Le Canada a publié des chiffres actualisés révélant que les pêcheries océaniques au large de la Colombie-Britannique et de l'Alaska ont capturé bien plus de saumons Chinook du Puget Sound que ce qui avait été enregistré au cours des 20 dernières années. Cette correction met en lumière une pression accrue sur ce poisson menacé, source de nourriture principale des orques résidentes du Sud.
Les gestionnaires des pêcheries avaient utilisé les anciennes estimations pour fixer des objectifs de rétablissement et limiter les prises, y compris les récoltes tribales. La comptabilité révisée de la Commission du saumon du Pacifique montre que des flottes lointaines ont capturé plus de 60 pour cent des Chinook adultes retournant dans plusieurs rivières du Puget Sound avant que les poissons n'atteignent les eaux locales.

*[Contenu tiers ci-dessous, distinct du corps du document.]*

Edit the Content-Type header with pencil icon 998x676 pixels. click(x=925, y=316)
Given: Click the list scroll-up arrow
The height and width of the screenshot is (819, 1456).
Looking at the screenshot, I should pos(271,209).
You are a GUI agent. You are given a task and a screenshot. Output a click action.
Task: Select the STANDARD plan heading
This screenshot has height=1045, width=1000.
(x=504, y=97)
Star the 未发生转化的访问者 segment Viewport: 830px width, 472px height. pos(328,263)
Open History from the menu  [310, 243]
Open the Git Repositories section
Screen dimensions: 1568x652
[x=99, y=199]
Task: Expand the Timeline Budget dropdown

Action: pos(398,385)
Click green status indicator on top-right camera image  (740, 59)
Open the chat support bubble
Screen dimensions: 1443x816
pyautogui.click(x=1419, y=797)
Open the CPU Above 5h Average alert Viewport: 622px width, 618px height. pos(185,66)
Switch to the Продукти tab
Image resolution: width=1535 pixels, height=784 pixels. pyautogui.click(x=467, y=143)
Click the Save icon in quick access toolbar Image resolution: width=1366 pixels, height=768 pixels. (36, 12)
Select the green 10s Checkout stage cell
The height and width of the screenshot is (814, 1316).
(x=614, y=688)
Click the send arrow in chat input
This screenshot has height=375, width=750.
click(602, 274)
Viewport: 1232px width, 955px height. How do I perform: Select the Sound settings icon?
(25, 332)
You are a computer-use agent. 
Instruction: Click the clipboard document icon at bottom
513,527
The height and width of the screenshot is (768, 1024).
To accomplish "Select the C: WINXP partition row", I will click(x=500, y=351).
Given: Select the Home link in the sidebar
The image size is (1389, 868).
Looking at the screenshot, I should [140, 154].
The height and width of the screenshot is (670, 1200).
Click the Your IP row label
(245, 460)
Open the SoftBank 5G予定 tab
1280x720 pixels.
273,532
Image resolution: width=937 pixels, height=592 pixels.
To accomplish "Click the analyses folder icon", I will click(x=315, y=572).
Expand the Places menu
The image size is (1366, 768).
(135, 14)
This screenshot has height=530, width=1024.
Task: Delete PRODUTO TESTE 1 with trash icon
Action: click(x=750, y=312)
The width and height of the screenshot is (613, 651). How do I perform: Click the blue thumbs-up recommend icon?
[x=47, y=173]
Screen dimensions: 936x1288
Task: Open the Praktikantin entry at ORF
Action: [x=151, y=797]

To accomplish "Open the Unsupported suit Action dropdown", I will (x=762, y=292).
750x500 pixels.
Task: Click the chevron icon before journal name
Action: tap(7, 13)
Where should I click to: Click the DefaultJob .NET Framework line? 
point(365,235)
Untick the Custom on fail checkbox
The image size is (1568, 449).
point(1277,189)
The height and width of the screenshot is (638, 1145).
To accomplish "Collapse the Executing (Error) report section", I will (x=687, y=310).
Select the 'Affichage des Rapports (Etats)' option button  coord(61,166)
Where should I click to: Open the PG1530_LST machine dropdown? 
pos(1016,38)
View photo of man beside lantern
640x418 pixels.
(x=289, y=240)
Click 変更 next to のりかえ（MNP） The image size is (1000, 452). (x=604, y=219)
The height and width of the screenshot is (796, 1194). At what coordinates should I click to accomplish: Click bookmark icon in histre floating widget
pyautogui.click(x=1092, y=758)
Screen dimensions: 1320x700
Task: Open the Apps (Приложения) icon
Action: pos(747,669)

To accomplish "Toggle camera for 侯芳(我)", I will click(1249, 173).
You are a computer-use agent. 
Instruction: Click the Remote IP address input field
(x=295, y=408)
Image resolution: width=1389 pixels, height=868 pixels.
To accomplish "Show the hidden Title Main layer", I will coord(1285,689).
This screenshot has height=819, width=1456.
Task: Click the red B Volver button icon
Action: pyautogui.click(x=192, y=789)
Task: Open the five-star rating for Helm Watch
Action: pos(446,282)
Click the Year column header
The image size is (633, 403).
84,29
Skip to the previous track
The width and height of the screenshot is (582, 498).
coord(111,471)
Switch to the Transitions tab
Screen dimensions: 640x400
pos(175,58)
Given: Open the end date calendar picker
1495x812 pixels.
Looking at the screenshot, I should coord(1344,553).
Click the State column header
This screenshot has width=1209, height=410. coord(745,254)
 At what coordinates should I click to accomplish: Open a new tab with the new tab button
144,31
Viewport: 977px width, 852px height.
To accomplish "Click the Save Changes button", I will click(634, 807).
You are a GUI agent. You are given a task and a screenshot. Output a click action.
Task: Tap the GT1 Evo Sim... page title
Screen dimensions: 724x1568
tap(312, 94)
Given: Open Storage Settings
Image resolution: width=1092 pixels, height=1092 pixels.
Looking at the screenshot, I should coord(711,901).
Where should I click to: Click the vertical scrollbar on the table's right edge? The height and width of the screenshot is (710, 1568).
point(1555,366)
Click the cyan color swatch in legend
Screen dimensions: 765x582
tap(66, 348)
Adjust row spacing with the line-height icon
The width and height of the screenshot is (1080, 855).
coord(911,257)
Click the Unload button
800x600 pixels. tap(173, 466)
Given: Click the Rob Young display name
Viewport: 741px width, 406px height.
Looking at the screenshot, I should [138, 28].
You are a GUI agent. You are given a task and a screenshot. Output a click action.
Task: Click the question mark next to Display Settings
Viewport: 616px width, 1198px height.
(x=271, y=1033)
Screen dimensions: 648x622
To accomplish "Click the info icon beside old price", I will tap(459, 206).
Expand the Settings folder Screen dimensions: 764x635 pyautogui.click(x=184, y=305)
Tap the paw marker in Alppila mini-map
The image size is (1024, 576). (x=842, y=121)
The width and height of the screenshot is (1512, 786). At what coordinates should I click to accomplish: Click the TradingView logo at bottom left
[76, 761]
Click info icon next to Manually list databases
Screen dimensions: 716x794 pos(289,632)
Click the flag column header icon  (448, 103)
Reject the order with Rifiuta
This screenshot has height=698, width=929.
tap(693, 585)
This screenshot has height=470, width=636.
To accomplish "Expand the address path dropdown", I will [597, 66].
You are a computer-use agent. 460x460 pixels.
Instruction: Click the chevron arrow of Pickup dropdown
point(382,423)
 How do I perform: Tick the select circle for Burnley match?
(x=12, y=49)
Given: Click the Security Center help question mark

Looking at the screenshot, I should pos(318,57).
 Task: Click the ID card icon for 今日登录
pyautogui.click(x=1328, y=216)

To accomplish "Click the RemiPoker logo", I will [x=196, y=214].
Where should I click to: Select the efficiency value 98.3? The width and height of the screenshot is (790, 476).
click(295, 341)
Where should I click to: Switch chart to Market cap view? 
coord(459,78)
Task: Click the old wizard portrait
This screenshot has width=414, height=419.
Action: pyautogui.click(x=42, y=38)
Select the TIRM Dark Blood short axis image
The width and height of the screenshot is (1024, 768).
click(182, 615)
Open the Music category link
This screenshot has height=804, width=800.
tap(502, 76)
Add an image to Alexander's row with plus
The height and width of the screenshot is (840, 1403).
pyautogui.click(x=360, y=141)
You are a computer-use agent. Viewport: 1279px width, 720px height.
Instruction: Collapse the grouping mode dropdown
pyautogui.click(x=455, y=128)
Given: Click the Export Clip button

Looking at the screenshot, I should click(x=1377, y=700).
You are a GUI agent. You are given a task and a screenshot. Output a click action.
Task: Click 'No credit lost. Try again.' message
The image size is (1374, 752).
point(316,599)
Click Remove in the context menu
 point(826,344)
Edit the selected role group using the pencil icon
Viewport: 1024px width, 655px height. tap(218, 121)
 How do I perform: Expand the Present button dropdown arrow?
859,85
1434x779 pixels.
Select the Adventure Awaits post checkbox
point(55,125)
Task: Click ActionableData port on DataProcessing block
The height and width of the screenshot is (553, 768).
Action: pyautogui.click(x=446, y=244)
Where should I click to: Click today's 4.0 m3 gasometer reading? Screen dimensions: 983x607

La population d'orques résidentes du Sud, qui dépend presque exclusivement de ces saumons, s'élevait à 74 individus lors du recensement de juillet 2025 et à environ 76 mi-2026. Le groupe a décliné d'environ un sixième sur deux décennies, les scientifiques de la NOAA citant la pénurie de grands Chinook comme cause principale.
Les États-Unis et le Canada renégocient actuellement le Traité sur le saumon du Pacifique, qui établit les règles pour ces pêcheries océaniques. Le Dr Nick Gayeski, de la Wild Fish Conservancy, a déclaré que les nouveaux chiffres démontrent que les interceptions en mer étaient substantiellement plus élevées que ce que l'on pensait durant une période clé pour le rétablissement du saumon et de l'orque.
En 2025, la tribu Stillaguamish a enregistré une récolte cérémonielle de seulement 26 Chinook. Les modèles indiquent qu'une réduction des prises en mer pourrait augmenter l'abondance de Chinook dans l'habitat des orques de jusqu'à 25 pour cent.